Researchers recently proposed the concept of CO2 substrate-based third-generation biorefinery for green biomanufacturing [5, 7–10, 110]. C. glutamicum is used in a large number of industrial applications due to its large-scale production process and transgenic stability, and it is a feasible research direction in the capture and application of CO2. Koo et al. used porB to display carbonic anhydrase (CA) on the surface of C. glutamicum to achieve effective CO2 capture and CO2 hydrate [111]. In addition, Researchers have used combined biological treatment to utilize CO2-fixed biomass in engineered C. glutamicum. Lee et al. used engineered C. glutamicum bacteria and microalgae to jointly process succinic acid production.

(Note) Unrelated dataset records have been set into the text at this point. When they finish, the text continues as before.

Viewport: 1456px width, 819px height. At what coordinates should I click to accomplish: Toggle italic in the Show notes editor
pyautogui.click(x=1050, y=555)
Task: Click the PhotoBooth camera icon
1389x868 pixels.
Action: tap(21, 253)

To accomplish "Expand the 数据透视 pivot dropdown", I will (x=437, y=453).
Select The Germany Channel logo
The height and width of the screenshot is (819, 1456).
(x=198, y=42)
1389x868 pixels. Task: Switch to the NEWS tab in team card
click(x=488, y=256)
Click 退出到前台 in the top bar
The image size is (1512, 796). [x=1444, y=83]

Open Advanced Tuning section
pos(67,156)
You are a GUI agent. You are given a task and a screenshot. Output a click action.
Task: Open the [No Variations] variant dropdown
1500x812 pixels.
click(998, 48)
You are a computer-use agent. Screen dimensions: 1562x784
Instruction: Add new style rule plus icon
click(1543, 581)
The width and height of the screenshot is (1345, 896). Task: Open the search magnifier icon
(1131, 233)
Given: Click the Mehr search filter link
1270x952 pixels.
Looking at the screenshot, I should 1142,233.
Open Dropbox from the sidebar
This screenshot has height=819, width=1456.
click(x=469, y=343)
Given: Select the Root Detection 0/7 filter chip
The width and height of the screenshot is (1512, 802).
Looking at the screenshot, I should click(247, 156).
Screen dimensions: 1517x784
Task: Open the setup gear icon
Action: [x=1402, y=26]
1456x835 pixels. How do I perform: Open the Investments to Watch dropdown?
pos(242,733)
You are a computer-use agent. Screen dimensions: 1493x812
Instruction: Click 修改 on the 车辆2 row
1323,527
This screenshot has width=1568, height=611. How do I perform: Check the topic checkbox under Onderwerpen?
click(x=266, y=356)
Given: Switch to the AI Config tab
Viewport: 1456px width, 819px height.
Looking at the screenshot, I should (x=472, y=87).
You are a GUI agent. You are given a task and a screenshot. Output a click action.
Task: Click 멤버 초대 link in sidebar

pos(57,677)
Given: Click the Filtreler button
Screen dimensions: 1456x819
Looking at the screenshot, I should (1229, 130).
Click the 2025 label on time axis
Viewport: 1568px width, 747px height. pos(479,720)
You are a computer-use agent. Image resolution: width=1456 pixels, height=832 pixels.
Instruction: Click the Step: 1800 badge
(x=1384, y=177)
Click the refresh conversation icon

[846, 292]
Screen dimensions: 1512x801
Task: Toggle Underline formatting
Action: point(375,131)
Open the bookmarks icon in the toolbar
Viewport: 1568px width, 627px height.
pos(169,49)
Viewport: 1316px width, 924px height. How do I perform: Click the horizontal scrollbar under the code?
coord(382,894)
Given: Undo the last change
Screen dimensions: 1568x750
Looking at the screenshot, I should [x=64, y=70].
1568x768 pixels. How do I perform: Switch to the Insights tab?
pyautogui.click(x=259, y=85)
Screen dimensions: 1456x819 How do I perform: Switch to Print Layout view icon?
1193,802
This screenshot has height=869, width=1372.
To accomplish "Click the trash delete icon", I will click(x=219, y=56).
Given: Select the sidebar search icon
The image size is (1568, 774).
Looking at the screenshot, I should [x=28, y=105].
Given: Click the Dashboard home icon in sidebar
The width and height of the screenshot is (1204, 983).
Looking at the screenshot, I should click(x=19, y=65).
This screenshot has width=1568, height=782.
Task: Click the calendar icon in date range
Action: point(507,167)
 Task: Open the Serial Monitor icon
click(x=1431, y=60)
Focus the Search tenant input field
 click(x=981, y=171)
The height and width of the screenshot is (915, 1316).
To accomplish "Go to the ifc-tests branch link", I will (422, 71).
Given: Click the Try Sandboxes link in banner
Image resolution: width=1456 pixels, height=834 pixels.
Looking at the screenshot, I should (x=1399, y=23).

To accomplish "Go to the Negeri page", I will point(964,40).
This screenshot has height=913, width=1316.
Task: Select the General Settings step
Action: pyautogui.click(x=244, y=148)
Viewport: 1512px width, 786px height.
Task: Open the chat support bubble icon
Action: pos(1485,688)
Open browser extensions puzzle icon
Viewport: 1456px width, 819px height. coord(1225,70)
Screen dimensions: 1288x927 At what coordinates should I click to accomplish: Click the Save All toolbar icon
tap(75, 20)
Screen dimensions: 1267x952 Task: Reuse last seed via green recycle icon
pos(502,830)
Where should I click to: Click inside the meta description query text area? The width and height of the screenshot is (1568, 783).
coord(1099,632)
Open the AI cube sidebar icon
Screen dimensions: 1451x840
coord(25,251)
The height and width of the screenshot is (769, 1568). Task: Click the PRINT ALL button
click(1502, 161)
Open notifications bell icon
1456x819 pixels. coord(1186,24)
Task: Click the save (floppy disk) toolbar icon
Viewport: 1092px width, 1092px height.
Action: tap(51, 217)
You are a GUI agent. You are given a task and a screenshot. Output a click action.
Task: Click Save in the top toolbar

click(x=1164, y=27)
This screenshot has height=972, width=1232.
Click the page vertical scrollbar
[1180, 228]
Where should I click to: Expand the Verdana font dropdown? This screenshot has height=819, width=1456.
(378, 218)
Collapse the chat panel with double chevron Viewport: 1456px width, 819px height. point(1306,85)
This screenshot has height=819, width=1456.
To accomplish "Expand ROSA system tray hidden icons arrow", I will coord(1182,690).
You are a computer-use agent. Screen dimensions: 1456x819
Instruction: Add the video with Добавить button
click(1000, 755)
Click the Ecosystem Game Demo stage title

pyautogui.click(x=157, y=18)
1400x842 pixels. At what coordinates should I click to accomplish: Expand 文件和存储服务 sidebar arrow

The engineered strain that secretes amylase can produce succinic acid (0.28 g succinic acid/g total sugars including starch) from the pretreated Chlamydomonas reinhardtii microalgae biomass, which is a mixture of starch and glucose accumulated by microalgae grown with CO2 [112]. At present, the Calvin-Benson cycle has been reconstructed in E. coli [113] and Pichia pastoris [114, 115] to use CO2 as the only carbon source. Based on the carbon metabolism network and carbon loss advantages of C. glutamicum, it is expected that the use of CO2 for biological manufacturing by C. glutamicum will be a feasible research direction soon.

Challenges and prospects

C. glutamicum provides a flexible protein production technology platform with a relatively complete display, transport, metabolism, and secretion systems. In addition, many techniques for producing chemicals using sustainable biomass raw materials have been reported through the surface display system of C. glutamicum. This shows that the development of the display system will expand the potential applications of surface engineering microorganisms to industrial applications. Using biotechnology, exhibiting and using extracellular enzymes to engineer C. glutamicum as a cell refinery in the future is ideal, but challenging. To realize the potential of C. glutamicum in cell refineries in the future, it is necessary to further optimize the display system of C. glutamicum, including the following aspects: (1)The display system of Corynebacterium requires optimization to improve the efficiency. Bacterial protein displays have not been widely used in industrial environments, partly because it limits the number and stability of display proteins [116]. (2) Improve the expression level of foreign proteins, optimize the transportation and coordination of carbon metabolism and nitrogen metabolism network. The low production efficiency of the recombinant protein of C. glutamicum is an urgent problem to be solved in the biorefinery of C. glutamicum. The metabolic burden is a phenomenon known in heterologous expression systems. It is due to the overexpression of foreign proteins occupying a large part of the intracellular nutrient flux, which affects the balance of cell metabolism [49]. (3) Improve the study of metabolic regulation mechanisms. C. glutamicum still lacks an in-depth understanding of the basic regulatory principles for the synthesis of central metabolic enzymes under different environmental conditions and their effects on cell growth [117]. In recent years, research on the catalysis and regulation mechanism [118-121] and resistance of aromatic compounds [122], genome simplification, optimization of gene editing tools [123, 124], and research on ribosomal switches [125] and biosensors [126] have gradually increased. With the developments in metabolic engineering, systems biology, and synthetic biology, C. glutamicum will hopefully become a promising and advantageous biorefinery factory.